Causes of a toxic environment include, but are not limited to:
● Narcissistic leadership
● Withholding of information
You might ask the question: Why do people withhold information, gossip, lie, and manipulate? To channel Willie Sutton: Because it works. The unfortunate reality is that some people invest more time into those activities than they do into actually working. As a result, they can become quite masterful at painting a picture that simply isn’t true. They can then use this narrative to distract from their own poor performance and bad behavior.
It goes without saying that it can be very difficult for a well-intentioned and competent person to operate in such an environment. Most of the security professionals I know are hard-working, honest team players who choose productive, constructive work over toxic game-playing. Nonetheless, even in a toxic environment, team players must do their best to protect their respective organizations.
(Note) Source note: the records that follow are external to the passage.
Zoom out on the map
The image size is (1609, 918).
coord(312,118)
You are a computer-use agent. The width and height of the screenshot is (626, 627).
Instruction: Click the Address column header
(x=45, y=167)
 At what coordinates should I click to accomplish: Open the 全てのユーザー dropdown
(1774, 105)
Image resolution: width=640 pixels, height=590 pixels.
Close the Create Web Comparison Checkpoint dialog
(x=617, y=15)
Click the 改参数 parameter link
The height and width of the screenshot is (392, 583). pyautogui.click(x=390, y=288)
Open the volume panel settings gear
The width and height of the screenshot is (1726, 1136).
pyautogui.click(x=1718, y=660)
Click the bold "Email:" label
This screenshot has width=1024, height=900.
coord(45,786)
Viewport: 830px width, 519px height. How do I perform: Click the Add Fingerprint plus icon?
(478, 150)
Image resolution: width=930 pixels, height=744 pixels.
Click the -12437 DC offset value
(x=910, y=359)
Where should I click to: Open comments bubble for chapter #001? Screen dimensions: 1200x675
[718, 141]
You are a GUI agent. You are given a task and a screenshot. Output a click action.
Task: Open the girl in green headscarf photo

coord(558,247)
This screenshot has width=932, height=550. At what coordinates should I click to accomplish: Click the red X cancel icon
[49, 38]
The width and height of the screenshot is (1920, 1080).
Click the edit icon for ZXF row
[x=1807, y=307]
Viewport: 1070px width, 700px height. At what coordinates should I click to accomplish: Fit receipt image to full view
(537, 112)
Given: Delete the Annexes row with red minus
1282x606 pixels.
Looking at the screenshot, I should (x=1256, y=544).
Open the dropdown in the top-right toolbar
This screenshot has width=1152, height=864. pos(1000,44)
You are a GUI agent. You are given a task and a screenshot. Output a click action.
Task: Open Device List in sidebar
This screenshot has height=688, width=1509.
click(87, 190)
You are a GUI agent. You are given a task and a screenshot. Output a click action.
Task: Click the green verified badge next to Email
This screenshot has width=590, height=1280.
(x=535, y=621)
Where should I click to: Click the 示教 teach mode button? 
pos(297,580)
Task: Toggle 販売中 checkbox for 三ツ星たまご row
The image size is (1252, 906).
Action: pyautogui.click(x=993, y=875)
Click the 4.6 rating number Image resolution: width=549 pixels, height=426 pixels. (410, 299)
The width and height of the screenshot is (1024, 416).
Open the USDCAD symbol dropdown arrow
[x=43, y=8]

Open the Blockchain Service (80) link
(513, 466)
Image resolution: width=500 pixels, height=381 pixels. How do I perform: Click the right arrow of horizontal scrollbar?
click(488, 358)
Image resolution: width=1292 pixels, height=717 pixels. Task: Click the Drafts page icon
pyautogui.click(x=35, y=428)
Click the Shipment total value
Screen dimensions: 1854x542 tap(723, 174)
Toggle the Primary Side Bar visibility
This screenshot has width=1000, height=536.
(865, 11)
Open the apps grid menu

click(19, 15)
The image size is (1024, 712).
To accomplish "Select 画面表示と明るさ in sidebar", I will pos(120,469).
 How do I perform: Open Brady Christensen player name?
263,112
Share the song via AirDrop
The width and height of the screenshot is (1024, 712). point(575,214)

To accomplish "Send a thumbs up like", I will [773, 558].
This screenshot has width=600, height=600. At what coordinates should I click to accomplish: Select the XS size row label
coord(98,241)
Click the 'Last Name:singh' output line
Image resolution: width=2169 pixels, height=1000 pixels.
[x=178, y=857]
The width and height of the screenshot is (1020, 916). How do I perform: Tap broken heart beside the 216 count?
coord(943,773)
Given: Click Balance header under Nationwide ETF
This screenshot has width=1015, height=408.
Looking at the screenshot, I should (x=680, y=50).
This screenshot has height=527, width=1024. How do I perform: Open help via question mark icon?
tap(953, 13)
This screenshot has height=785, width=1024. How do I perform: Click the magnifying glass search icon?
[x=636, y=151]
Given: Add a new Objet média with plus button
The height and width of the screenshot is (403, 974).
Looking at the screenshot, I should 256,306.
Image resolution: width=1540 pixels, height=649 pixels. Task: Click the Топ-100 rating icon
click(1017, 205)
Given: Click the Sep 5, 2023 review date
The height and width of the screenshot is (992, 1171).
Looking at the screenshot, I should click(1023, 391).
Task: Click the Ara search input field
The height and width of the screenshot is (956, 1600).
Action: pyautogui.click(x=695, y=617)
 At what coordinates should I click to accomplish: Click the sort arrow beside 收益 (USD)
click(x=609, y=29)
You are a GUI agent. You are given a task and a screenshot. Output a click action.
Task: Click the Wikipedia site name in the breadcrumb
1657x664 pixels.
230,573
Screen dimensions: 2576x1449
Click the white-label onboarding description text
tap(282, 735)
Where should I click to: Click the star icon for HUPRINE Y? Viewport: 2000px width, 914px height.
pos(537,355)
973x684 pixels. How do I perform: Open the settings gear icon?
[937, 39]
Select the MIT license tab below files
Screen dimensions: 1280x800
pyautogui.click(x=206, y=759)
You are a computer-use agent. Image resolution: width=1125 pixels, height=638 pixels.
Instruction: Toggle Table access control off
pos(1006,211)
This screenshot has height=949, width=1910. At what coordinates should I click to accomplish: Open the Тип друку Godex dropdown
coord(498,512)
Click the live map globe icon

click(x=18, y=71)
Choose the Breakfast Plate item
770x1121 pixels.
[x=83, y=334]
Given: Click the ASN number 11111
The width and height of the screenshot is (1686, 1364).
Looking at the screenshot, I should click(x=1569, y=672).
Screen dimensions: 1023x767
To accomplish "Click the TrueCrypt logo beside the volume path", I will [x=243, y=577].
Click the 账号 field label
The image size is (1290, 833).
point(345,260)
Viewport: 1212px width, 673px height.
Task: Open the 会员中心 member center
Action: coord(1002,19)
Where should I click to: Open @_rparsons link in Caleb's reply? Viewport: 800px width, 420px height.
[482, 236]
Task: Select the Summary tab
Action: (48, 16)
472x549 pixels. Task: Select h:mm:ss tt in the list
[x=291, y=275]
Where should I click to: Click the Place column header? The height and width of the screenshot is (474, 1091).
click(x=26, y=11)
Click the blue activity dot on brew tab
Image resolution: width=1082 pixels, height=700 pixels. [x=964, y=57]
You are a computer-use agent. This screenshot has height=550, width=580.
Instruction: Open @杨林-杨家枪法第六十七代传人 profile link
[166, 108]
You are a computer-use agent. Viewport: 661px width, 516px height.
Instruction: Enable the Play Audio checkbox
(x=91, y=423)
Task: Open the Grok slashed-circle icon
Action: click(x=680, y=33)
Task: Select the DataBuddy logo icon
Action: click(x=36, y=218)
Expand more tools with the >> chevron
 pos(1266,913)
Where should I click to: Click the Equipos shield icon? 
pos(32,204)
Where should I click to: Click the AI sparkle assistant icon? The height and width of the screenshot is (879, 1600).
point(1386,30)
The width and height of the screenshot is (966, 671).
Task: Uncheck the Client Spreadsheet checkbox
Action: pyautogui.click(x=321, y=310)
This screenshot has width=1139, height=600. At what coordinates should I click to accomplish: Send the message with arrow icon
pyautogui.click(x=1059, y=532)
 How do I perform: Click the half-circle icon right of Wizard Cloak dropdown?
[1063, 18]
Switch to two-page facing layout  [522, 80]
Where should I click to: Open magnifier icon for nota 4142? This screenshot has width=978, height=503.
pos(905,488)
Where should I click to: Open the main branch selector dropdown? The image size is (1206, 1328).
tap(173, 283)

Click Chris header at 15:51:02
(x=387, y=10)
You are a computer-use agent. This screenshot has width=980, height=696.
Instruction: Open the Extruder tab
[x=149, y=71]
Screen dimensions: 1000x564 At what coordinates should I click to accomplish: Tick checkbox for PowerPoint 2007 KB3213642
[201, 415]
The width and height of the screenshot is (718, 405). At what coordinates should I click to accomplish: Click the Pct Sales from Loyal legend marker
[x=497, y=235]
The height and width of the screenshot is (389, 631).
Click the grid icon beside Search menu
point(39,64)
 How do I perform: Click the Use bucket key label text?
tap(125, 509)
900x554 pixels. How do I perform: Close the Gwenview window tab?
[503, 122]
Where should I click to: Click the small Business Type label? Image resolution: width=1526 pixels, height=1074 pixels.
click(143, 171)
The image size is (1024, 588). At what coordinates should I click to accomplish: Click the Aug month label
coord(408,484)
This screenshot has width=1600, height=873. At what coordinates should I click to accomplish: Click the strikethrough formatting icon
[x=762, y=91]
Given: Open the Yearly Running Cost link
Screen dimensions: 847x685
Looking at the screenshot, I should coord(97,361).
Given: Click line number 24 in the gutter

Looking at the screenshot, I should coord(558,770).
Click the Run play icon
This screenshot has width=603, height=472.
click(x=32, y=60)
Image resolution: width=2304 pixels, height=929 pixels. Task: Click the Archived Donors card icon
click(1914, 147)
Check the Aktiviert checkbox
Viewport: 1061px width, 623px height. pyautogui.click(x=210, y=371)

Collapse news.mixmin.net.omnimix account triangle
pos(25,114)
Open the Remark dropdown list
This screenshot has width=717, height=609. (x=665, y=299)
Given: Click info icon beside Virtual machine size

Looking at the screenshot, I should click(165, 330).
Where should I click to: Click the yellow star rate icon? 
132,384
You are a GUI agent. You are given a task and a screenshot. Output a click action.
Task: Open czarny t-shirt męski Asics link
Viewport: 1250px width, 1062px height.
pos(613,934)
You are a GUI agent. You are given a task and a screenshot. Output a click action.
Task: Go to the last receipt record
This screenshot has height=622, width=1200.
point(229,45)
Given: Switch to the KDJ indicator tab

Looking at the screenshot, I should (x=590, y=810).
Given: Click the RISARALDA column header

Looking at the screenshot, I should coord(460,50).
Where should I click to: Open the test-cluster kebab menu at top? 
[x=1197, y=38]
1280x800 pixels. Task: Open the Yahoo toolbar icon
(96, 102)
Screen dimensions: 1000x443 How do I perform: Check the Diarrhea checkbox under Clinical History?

It is in this spirit that I present five ways to steer your security organization in a toxic environment:
1. See the signs: The first step in navigating a toxic environment is to realize that you are in one. Look carefully around the organization for the signs enumerated above. Does leadership take credit when things go right and blame others when things go wrong? Does trying to get answers to simple questions feel like an interrogation? Do people build inaccurate and untrue narratives based on little to no evidence? Do people covertly or overtly manipulate situations to advance their own personal goals? If the answer to any or all of these questions is yes, it’s time to accept the sobering news that you are in a toxic environment.
2. Document everything: I once worked for a manager who used to say, “if it isn’t written down, it didn’t happen.” When gossip, lies, and manipulation are present, everything needs to be in writing. Keep notes and minutes from meetings and conference calls and store them where they can be viewed and reviewed by everyone. If people agree to action items, send a follow-up email with the list of action items. If someone tells you something in passing, ensure it is recorded. If you see illicit behavior, document it. These are some of the ways in which you can prepare yourself to refute lies and continue to improve the security posture of the organization.
3. Stay on point: When dealing with liars and manipulators, it’s important to stay on point. When writing, on conference calls, and in meetings, stick to the facts that are relevant to the point you’re making. Any extraneous or unnecessary information only gives bad actors additional material to latch on to and further enables their lies and manipulation. This is easier said than done of course. As tempting as it is, stick to the facts and resist the temptation to sink to the adversary’s low level.
4. Don’t take the bait: When asked clear, simple, straightforward questions that they don’t want to answer, liars and manipulators will often go on the attack in response. Rather than answer your question, they’re banking on you taking the bait, getting distracted, and engaging with them on irrelevant points. Don’t give them that satisfaction or play into their games. Learn to identify what is bait, how to avoid it, and how to stay on topic. It’s the only way to make the progress you need to make in a toxic environment.
5. Have clear metrics: Although it is hard to argue with numbers and facts, some people will still try. Nonetheless, having clear, high quality metrics is an absolute requirement in a toxic environment. The best way to refute false narratives is with hard numbers. Invest the time required to identify, define, develop, calculate, and report metrics that will show both your performance and your contribution to risk reduction. Great metrics are, perhaps, the single best defense you can build for yourself to allow you to navigate and steer your security organization through a toxic environment.